Вот какие речи произносил ваш покорнейший слуга в столичном граде Москве, лета тысяща восемьсот тридцать третьего, в доме своего почтенного наставника. Я плакал… я замирал… Погода была скверная… мелкий дождь с упорным, тонким скрипом струился по стеклам; влажные, темно-серые тучи недвижно висели над городом. Я наскоро пообедал, не отвечал на заботливые расспросы доброй немки, которая сама расхныкалась при виде моих красных, опухших глаз (немки — известное дело — всегда рады поплакать); обошелся весьма немилостиво с наставником… и тотчас после обеда отправился к Ивану Семенычу… Согнувшись в три погибели на тряских «калиберных» дрожках * , я сам себя спрашивал: что? рассказать ли Варе всё как есть, или продолжать лукавить и понемногу отучать ее от Андрея?.. Я доехал до Ивана Семеныча и не знал, на что решиться… Я застал всё семейство в зале. Увидев меня, Варя страшно побледнела, но не тронулась с места; Сидоренко заговорил со мной как-то особенно насмешливо… Я отвечал ему как мог, изредка поглядывая на Варю… и почти бессознательно придал своему лицу уныло-задумчивое выражение. Поручик опять составил «вистик». Варя села подле окошка и не шевелилась. «Чай, тебе теперь скучно?» — раз двадцать спросил ее Иван Семеныч.

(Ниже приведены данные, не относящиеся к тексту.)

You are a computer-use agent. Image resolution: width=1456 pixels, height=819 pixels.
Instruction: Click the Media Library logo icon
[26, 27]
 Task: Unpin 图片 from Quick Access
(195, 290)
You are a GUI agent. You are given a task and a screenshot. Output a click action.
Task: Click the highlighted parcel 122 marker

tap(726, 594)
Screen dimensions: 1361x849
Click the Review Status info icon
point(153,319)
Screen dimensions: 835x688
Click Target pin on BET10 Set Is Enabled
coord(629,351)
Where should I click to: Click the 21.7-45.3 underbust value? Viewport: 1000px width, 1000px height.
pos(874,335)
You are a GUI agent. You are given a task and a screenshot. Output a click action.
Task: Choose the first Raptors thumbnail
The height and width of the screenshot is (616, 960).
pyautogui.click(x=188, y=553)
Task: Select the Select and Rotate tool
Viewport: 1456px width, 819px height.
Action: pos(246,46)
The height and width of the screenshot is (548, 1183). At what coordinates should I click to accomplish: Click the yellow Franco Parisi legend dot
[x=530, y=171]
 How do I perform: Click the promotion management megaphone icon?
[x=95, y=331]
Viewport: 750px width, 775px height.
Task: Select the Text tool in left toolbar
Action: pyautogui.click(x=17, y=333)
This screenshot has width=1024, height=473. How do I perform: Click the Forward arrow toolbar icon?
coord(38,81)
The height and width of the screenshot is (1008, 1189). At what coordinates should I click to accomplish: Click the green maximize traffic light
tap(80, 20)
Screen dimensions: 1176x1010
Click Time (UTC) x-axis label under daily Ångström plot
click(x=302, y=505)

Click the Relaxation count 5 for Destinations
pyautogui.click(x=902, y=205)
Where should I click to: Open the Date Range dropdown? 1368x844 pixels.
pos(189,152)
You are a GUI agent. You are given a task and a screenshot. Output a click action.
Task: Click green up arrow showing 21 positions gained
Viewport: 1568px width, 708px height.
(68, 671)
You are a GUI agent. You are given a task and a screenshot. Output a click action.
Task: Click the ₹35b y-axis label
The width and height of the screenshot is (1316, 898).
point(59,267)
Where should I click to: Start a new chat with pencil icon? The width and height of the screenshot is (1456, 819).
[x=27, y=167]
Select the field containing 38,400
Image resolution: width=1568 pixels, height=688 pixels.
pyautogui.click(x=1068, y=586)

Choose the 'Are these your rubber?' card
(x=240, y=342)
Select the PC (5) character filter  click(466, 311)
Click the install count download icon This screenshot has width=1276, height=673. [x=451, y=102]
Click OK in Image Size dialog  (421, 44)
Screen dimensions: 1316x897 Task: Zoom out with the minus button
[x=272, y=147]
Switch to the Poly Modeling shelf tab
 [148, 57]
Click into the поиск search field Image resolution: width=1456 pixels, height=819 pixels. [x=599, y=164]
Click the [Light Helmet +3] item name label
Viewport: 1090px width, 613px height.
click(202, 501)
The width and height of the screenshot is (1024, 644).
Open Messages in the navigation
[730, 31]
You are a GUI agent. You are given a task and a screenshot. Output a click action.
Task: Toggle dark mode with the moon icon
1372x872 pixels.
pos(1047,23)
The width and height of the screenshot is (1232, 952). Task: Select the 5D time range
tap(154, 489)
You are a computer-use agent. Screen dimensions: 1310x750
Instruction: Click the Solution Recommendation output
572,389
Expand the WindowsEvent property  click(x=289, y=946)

Наконец, мне удалось улучить удобное мгновенье. «Вы опять одни», — шепнула мне Варя. «Один, — отвечал я мрачно, — и, вероятно, надолго». Она быстро понурила голову. «Отдали вы ему мое письмо?» — проговорила она едва слышным голосом. «Отдал». — «Ну?..» Она задыхалась. Я взглянул на нее… Злая радость внезапно вспыхнула во мне. «Он велел вам сказать, — произнес я с расстановкою, — что было, то не будет вновь…» Варя схватилась левой рукой за сердце, протянула правую вперед, покачнулась вся и проворно вышла из комнаты. Я хотел догнать ее… Иван Семеныч остановил меня. Я остался еще часа два у него, но Варя не появлялась. На возвратном пути мне стало совестно… совестно перед Варей, перед Андреем, перед самим собою; хотя, говорят, лучше разом отсечь страдающий член, чем долго томить больного, но кто ж мне дал право так безжалостно поразить сердце бедной девушки?.. Я долго не мог заснуть… но заснул же, наконец. Вообще я должен повторить, что «любовь» ни разу не лишала меня сна.